*Exercise details*
Copy the items word for word, from the line containing "The height and width of the screenshot is (168, 207)." through the last line of the items.

Items for locating described things
:::::
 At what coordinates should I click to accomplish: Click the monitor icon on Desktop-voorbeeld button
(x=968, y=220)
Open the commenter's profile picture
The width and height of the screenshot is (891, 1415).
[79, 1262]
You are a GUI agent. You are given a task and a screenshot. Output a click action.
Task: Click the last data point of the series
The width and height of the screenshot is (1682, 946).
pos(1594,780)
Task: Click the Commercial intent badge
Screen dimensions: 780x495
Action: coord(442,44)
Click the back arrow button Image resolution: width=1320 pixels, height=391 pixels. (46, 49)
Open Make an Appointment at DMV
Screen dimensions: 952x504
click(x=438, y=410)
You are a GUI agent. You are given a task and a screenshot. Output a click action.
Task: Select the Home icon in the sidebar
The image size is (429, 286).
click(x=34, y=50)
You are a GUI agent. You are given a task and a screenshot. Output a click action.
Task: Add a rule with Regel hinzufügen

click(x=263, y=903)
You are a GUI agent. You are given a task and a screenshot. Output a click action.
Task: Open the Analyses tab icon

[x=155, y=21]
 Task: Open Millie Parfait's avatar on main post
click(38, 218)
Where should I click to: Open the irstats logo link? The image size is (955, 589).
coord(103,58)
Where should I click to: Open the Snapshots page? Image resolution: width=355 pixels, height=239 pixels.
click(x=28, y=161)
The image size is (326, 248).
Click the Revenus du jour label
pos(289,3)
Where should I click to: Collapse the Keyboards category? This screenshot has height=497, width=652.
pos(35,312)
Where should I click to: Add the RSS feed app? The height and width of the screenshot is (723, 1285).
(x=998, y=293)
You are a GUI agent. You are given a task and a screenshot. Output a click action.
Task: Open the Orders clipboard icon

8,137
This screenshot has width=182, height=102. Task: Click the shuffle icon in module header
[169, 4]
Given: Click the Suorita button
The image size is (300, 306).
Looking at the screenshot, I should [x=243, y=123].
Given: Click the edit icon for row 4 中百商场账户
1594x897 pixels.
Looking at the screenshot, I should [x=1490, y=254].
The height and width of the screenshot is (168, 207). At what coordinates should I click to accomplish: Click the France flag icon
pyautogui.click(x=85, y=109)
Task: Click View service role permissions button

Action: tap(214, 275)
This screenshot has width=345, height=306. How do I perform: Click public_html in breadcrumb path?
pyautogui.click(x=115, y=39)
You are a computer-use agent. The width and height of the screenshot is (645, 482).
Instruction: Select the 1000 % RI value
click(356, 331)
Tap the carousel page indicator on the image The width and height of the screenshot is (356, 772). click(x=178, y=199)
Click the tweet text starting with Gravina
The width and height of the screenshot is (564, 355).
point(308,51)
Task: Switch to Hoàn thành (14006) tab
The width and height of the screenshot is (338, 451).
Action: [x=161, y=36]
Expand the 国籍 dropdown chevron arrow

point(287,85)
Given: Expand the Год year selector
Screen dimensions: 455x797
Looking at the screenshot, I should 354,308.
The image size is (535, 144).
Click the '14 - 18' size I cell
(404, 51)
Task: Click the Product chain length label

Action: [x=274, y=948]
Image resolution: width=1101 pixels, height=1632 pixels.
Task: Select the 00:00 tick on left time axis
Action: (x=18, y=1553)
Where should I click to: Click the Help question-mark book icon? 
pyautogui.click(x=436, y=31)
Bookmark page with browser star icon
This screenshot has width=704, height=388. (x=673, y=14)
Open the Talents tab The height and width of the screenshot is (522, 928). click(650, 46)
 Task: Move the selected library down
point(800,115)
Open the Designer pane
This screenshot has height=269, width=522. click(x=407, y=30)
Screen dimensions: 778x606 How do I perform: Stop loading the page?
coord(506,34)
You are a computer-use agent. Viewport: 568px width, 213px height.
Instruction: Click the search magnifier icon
:::::
*Final result*
The height and width of the screenshot is (168, 207). At what coordinates should I click to accomplish: Click the France flag icon
pyautogui.click(x=85, y=109)
Task: Click View service role permissions button

Action: tap(214, 275)
This screenshot has width=345, height=306. How do I perform: Click public_html in breadcrumb path?
pyautogui.click(x=115, y=39)
You are a computer-use agent. The width and height of the screenshot is (645, 482).
Instruction: Select the 1000 % RI value
click(356, 331)
Tap the carousel page indicator on the image The width and height of the screenshot is (356, 772). click(x=178, y=199)
Click the tweet text starting with Gravina
The width and height of the screenshot is (564, 355).
point(308,51)
Task: Switch to Hoàn thành (14006) tab
The width and height of the screenshot is (338, 451).
Action: [x=161, y=36]
Expand the 国籍 dropdown chevron arrow

point(287,85)
Given: Expand the Год year selector
Screen dimensions: 455x797
Looking at the screenshot, I should 354,308.
The image size is (535, 144).
Click the '14 - 18' size I cell
(404, 51)
Task: Click the Product chain length label

Action: [x=274, y=948]
Image resolution: width=1101 pixels, height=1632 pixels.
Task: Select the 00:00 tick on left time axis
Action: (x=18, y=1553)
Where should I click to: Click the Help question-mark book icon? 
pyautogui.click(x=436, y=31)
Bookmark page with browser star icon
This screenshot has width=704, height=388. (x=673, y=14)
Open the Talents tab The height and width of the screenshot is (522, 928). click(650, 46)
 Task: Move the selected library down
point(800,115)
Open the Designer pane
This screenshot has height=269, width=522. click(x=407, y=30)
Screen dimensions: 778x606 How do I perform: Stop loading the page?
coord(506,34)
You are a computer-use agent. Viewport: 568px width, 213px height.
Instruction: Click the search magnifier icon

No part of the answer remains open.